Introduction

oneAPI Data Analytics Library (oneDAL) is a library that provides building blocks covering all stages of data analytics: data acquisition from a data source, preprocessing, transformation, data mining, modeling, validation, and decision making.

Data analytis stages

oneDAL supports the concept of the end-to-end analytics when some of data analytics stages are performed on the edge devices (close to where the data is generated and where it is finally consumed). Specifically, oneDAL Application Programming Interfaces (APIs) are agnostic about a particular cross-device communication technology and, therefore, can be used within different end-to-end analytics frameworks.

End to End Analytics Frameworks

oneDAL consists of the following major components:

  • The Data Management component includes classes and utilities for data acquisition, initial preprocessing and normalization, for data conversion into numeric formats (performed by one of supported Data Sources), and for model representation.

  • The Algorithms component consists of classes that implement algorithms for data analysis (data mining) and data modeling (training and prediction). These algorithms include clustering, classification, regression, and recommendation algorithms. Algorithms support the following computation modes:

    • Batch processing: algorithms work with the entire data set to produce the final result

    • Online processing: algorithms process a data set in blocks streamed into the device’s memory

    • Distributed processing: algorithms operate on a data set distributed across several devices (compute nodes)

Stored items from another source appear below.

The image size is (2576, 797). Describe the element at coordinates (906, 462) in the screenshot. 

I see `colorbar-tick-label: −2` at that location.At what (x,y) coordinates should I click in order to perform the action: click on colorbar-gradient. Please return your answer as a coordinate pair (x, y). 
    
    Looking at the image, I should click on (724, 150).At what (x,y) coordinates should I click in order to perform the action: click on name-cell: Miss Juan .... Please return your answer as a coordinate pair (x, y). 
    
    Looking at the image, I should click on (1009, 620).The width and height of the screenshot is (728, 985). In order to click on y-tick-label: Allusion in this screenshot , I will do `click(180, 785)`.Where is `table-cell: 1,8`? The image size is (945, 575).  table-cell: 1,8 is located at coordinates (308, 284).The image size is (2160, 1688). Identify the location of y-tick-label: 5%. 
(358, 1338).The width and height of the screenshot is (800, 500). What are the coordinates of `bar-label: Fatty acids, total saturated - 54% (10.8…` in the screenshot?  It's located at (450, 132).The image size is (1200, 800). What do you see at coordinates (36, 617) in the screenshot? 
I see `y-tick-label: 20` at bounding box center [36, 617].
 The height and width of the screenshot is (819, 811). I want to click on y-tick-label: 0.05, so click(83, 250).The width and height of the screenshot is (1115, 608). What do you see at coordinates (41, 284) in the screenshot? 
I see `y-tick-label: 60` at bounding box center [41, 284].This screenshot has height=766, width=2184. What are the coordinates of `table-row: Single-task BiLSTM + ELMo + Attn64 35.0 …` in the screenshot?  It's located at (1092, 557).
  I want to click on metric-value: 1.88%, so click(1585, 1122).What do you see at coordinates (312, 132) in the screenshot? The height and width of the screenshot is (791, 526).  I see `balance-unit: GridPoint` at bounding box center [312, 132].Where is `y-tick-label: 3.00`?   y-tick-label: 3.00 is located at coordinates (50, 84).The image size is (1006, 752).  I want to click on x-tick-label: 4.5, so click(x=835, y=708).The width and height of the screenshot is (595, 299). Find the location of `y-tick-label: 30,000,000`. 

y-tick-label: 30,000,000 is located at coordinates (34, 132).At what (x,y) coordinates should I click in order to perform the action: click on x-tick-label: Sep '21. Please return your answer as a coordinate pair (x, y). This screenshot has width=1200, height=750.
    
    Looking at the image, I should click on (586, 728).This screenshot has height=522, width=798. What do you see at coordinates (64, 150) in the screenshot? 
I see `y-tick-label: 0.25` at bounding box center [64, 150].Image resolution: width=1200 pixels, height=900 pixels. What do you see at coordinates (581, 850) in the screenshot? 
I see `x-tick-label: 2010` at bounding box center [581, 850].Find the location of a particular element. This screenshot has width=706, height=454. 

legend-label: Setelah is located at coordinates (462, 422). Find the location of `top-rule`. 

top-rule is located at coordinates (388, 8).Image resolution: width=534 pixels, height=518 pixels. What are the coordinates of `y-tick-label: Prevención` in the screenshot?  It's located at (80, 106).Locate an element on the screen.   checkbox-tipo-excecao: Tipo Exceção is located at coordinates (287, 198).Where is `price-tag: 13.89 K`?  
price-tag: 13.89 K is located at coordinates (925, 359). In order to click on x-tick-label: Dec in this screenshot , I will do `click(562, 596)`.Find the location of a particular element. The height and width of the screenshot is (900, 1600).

      Distributed algorithms in oneDAL are abstracted from underlying cross-device communication technology, which enables use of the library in a variety of multi-device computing and data transfer scenarios.

    Depending on the usage, algorithms operate both on actual data (data set) and data models:

    • Analysis algorithms typically operate on data sets.

    • Training algorithms typically operate on a data set to train an appropriate data model.

    • Prediction algorithms typically work with the trained data model and with a working data set.

  • The Utilities component includes auxiliary functionality intended to be used for design of classes and implementation of methods such as memory allocators or type traits.

  • The Miscellaneous component includes functionality intended to be used by oneDAL algorithms and applications for algorithm customization and optimization on various stages of the analytical pipeline. Examples of such algorithms include solvers and random number generators.

Classes in Data Management, Algorithms, Utilities, and Miscellaneous components cover the most important usage scenarios and allow seamless implementation of complex data analytics workflows through direct API calls. At the same time, the library is an object-oriented framework that helps customize the API by redefining particular classes and methods of the library.